La porte-parole en chef du Service européen pour l'action extérieure, Anitta Hipper, a salué, dimanche 9 février, la tenue du sommet entre la Communauté des États d’Afrique de l’Est (CAE) et la Communauté de développement de l’Afrique australe (CDAA).
Réunis samedi à Dar es-Salaam, en Tanzanie, les dirigeants africains, parmi lesquels le président rwandais, Paul Kagame et, en visioconférence, son homologue congolais, Félix Tshisekedi, ont appelé à l’instauration d’un « cessez-le-feu immédiat et inconditionnel » dans l’est de la République démocratique du Congo (RDC).
« La cessation des hostilités, la fourniture d'une aide humanitaire, le respect du droit international humanitaire, la sécurisation de Goma, la résolution pacifique du conflit par le processus de Luanda-Nairobi et le respect de l'intégrité territoriale sont primordiaux », a commenté Mme Hipper sur 'X', à la suite des décisions prises.
Les dirigeants africains ont ordonné aux chefs militaires des pays de la CAE et de la CDAA de se réunir dans un délai de cinq jours afin de mettre en œuvre ces décisions.

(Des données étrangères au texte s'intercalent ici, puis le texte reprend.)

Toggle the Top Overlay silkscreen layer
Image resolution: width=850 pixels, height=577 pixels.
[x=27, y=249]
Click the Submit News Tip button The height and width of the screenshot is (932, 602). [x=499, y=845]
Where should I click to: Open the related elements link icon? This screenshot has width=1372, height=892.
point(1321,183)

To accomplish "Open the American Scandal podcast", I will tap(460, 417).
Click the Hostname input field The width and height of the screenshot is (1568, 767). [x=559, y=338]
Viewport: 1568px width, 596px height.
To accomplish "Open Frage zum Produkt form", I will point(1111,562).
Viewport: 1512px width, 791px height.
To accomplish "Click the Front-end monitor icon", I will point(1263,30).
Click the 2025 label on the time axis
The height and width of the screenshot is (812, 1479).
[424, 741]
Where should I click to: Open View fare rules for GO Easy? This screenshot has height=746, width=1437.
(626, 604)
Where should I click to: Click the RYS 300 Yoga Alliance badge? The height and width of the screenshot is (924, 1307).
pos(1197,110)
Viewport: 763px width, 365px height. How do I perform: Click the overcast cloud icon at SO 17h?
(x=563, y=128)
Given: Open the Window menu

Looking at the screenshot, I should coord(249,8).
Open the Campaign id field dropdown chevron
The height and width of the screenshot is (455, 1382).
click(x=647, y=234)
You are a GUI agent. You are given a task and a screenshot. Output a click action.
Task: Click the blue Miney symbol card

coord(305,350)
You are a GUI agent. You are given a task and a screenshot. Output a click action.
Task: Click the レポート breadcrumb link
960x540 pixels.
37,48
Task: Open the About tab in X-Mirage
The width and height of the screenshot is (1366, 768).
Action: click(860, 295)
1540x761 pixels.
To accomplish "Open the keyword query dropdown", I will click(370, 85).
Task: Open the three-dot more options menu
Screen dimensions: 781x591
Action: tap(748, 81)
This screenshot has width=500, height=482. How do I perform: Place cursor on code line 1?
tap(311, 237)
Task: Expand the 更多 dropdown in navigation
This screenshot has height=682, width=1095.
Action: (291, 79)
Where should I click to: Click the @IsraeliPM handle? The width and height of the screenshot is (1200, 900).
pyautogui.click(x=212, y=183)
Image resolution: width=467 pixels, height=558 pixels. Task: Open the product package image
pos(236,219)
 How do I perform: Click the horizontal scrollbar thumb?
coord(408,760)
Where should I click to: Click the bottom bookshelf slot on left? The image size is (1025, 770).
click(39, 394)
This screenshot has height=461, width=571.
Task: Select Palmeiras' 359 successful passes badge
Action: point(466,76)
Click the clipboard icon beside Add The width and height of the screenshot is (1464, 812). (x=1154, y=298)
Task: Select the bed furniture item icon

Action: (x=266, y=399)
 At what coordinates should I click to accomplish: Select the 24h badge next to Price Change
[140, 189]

Par ailleurs, ils ont exigé la mise en place de modalités de retrait des forces étrangères « non invitées » en RDC et de neutralisation des Forces démocratiques de libération du Rwanda, hostiles au régime de Paul Kagame.
UE-Rwanda. En amont du sommet, le président rwandais avait indiqué avoir eu une « conversation fructueuse » avec le président du Conseil européen, António Costa, convenant de la nécessité d'une « désescalade efficace » en RDC.
« Nous avons également échangé sur la coopération solide et continue entre l'UE et le Rwanda dans des secteurs clés », avait précisé M. Kagame sur 'X' mercredi, alors même que ce partenariat fait l’objet de critiques (EUROPE 13573/1) (Bernard Denuit)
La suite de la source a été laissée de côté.